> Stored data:
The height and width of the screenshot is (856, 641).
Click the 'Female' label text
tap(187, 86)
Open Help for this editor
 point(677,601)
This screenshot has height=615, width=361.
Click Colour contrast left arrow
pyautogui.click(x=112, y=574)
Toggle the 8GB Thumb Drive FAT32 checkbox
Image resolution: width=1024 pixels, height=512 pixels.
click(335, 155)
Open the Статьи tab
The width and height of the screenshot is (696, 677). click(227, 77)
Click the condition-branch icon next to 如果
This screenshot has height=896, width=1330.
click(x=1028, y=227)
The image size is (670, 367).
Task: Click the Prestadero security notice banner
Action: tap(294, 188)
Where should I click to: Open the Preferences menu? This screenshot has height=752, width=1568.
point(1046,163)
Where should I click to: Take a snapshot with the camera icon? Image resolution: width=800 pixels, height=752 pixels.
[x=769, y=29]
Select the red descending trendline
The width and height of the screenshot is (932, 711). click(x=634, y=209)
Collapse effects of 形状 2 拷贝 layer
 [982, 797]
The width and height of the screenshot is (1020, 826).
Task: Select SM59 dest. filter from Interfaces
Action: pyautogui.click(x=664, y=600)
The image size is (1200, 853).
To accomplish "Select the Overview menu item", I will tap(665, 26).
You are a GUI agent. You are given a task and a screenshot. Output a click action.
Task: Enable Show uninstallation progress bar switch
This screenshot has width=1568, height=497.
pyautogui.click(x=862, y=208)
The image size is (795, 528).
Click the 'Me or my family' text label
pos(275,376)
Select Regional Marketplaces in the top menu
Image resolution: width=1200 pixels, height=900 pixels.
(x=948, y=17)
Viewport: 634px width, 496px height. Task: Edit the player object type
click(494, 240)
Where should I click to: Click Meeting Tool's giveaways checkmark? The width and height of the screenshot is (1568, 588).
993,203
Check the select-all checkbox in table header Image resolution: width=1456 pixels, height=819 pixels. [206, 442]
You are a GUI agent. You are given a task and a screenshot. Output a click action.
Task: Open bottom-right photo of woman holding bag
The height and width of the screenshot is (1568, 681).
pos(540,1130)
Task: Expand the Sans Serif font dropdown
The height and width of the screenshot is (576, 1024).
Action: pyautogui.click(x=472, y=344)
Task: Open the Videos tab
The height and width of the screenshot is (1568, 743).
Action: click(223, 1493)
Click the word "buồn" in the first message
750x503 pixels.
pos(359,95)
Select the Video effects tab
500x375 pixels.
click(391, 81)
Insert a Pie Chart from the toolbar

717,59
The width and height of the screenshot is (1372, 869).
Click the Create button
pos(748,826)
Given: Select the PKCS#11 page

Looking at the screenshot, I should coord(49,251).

> Problem:
Exact retyping of all the entries is required.

> Response area:
The height and width of the screenshot is (856, 641).
Click the 'Female' label text
tap(187, 86)
Open Help for this editor
 point(677,601)
This screenshot has height=615, width=361.
Click Colour contrast left arrow
pyautogui.click(x=112, y=574)
Toggle the 8GB Thumb Drive FAT32 checkbox
Image resolution: width=1024 pixels, height=512 pixels.
click(335, 155)
Open the Статьи tab
The width and height of the screenshot is (696, 677). click(227, 77)
Click the condition-branch icon next to 如果
This screenshot has height=896, width=1330.
click(x=1028, y=227)
The image size is (670, 367).
Task: Click the Prestadero security notice banner
Action: tap(294, 188)
Where should I click to: Open the Preferences menu? This screenshot has height=752, width=1568.
point(1046,163)
Where should I click to: Take a snapshot with the camera icon? Image resolution: width=800 pixels, height=752 pixels.
[x=769, y=29]
Select the red descending trendline
The width and height of the screenshot is (932, 711). click(x=634, y=209)
Collapse effects of 形状 2 拷贝 layer
 [982, 797]
The width and height of the screenshot is (1020, 826).
Task: Select SM59 dest. filter from Interfaces
Action: pyautogui.click(x=664, y=600)
The image size is (1200, 853).
To accomplish "Select the Overview menu item", I will tap(665, 26).
You are a GUI agent. You are given a task and a screenshot. Output a click action.
Task: Enable Show uninstallation progress bar switch
This screenshot has width=1568, height=497.
pyautogui.click(x=862, y=208)
The image size is (795, 528).
Click the 'Me or my family' text label
pos(275,376)
Select Regional Marketplaces in the top menu
Image resolution: width=1200 pixels, height=900 pixels.
(x=948, y=17)
Viewport: 634px width, 496px height. Task: Edit the player object type
click(494, 240)
Where should I click to: Click Meeting Tool's giveaways checkmark? The width and height of the screenshot is (1568, 588).
993,203
Check the select-all checkbox in table header Image resolution: width=1456 pixels, height=819 pixels. [206, 442]
You are a GUI agent. You are given a task and a screenshot. Output a click action.
Task: Open bottom-right photo of woman holding bag
The height and width of the screenshot is (1568, 681).
pos(540,1130)
Task: Expand the Sans Serif font dropdown
The height and width of the screenshot is (576, 1024).
Action: pyautogui.click(x=472, y=344)
Task: Open the Videos tab
The height and width of the screenshot is (1568, 743).
Action: click(223, 1493)
Click the word "buồn" in the first message
750x503 pixels.
pos(359,95)
Select the Video effects tab
500x375 pixels.
click(391, 81)
Insert a Pie Chart from the toolbar

717,59
The width and height of the screenshot is (1372, 869).
Click the Create button
pos(748,826)
Given: Select the PKCS#11 page

Looking at the screenshot, I should coord(49,251).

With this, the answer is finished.